**EXERCISE BRIEF:** Output each entry verbatim.
□ □ □
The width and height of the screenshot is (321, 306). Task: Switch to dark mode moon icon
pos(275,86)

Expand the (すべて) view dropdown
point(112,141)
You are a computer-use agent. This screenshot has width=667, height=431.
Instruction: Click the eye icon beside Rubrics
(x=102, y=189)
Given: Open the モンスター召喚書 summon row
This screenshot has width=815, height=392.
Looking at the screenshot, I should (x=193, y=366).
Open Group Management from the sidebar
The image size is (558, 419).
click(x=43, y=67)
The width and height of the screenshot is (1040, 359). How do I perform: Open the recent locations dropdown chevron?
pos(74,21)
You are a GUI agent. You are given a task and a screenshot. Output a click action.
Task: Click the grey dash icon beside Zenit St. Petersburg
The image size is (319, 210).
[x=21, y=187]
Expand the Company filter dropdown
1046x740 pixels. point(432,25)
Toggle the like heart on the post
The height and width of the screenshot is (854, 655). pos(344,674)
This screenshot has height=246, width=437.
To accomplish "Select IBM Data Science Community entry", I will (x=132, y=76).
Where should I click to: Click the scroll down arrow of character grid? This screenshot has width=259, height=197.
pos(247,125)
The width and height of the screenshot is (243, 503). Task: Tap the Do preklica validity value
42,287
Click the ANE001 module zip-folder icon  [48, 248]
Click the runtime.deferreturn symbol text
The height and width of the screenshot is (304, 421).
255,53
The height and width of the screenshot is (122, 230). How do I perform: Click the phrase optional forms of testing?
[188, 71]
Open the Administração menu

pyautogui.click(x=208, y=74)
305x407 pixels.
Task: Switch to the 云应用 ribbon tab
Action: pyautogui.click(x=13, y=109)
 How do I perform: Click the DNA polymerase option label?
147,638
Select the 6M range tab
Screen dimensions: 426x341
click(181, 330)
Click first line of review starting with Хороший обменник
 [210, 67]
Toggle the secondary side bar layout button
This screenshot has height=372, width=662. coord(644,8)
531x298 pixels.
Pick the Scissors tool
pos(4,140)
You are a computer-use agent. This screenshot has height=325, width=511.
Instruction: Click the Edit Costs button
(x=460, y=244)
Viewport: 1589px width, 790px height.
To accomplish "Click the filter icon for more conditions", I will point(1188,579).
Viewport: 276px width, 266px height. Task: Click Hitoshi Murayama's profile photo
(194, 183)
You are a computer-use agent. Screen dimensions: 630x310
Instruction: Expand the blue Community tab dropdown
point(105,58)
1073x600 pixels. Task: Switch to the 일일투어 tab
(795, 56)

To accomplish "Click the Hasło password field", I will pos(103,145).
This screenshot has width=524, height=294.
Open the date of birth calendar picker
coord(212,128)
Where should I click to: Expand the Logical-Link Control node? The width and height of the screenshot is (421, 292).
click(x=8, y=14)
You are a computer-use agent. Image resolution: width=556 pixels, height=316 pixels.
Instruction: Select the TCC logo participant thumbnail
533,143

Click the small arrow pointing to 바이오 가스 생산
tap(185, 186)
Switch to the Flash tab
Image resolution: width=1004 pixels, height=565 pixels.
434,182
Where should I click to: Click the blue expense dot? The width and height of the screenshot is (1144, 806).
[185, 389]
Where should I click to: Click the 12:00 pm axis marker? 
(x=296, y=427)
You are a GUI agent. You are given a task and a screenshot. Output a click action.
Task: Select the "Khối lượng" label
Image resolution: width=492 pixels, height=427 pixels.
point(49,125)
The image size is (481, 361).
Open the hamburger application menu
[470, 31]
□ □ □
**TASK ANSWER:**
The width and height of the screenshot is (321, 306). Task: Switch to dark mode moon icon
pos(275,86)

Expand the (すべて) view dropdown
point(112,141)
You are a computer-use agent. This screenshot has width=667, height=431.
Instruction: Click the eye icon beside Rubrics
(x=102, y=189)
Given: Open the モンスター召喚書 summon row
This screenshot has width=815, height=392.
Looking at the screenshot, I should (x=193, y=366).
Open Group Management from the sidebar
The image size is (558, 419).
click(x=43, y=67)
The width and height of the screenshot is (1040, 359). How do I perform: Open the recent locations dropdown chevron?
pos(74,21)
You are a GUI agent. You are given a task and a screenshot. Output a click action.
Task: Click the grey dash icon beside Zenit St. Petersburg
The image size is (319, 210).
[x=21, y=187]
Expand the Company filter dropdown
1046x740 pixels. point(432,25)
Toggle the like heart on the post
The height and width of the screenshot is (854, 655). pos(344,674)
This screenshot has height=246, width=437.
To accomplish "Select IBM Data Science Community entry", I will (x=132, y=76).
Where should I click to: Click the scroll down arrow of character grid? This screenshot has width=259, height=197.
pos(247,125)
The width and height of the screenshot is (243, 503). Task: Tap the Do preklica validity value
42,287
Click the ANE001 module zip-folder icon  [48, 248]
Click the runtime.deferreturn symbol text
The height and width of the screenshot is (304, 421).
255,53
The height and width of the screenshot is (122, 230). How do I perform: Click the phrase optional forms of testing?
[188, 71]
Open the Administração menu

pyautogui.click(x=208, y=74)
305x407 pixels.
Task: Switch to the 云应用 ribbon tab
Action: pyautogui.click(x=13, y=109)
 How do I perform: Click the DNA polymerase option label?
147,638
Select the 6M range tab
Screen dimensions: 426x341
click(181, 330)
Click first line of review starting with Хороший обменник
 [210, 67]
Toggle the secondary side bar layout button
This screenshot has height=372, width=662. coord(644,8)
531x298 pixels.
Pick the Scissors tool
pos(4,140)
You are a computer-use agent. This screenshot has height=325, width=511.
Instruction: Click the Edit Costs button
(x=460, y=244)
Viewport: 1589px width, 790px height.
To accomplish "Click the filter icon for more conditions", I will point(1188,579).
Viewport: 276px width, 266px height. Task: Click Hitoshi Murayama's profile photo
(194, 183)
You are a computer-use agent. Screen dimensions: 630x310
Instruction: Expand the blue Community tab dropdown
point(105,58)
1073x600 pixels. Task: Switch to the 일일투어 tab
(795, 56)

To accomplish "Click the Hasło password field", I will pos(103,145).
This screenshot has width=524, height=294.
Open the date of birth calendar picker
coord(212,128)
Where should I click to: Expand the Logical-Link Control node? The width and height of the screenshot is (421, 292).
click(x=8, y=14)
You are a computer-use agent. Image resolution: width=556 pixels, height=316 pixels.
Instruction: Select the TCC logo participant thumbnail
533,143

Click the small arrow pointing to 바이오 가스 생산
tap(185, 186)
Switch to the Flash tab
Image resolution: width=1004 pixels, height=565 pixels.
434,182
Where should I click to: Click the blue expense dot? The width and height of the screenshot is (1144, 806).
[185, 389]
Where should I click to: Click the 12:00 pm axis marker? 
(x=296, y=427)
You are a GUI agent. You are given a task and a screenshot. Output a click action.
Task: Select the "Khối lượng" label
Image resolution: width=492 pixels, height=427 pixels.
point(49,125)
The image size is (481, 361).
Open the hamburger application menu
[470, 31]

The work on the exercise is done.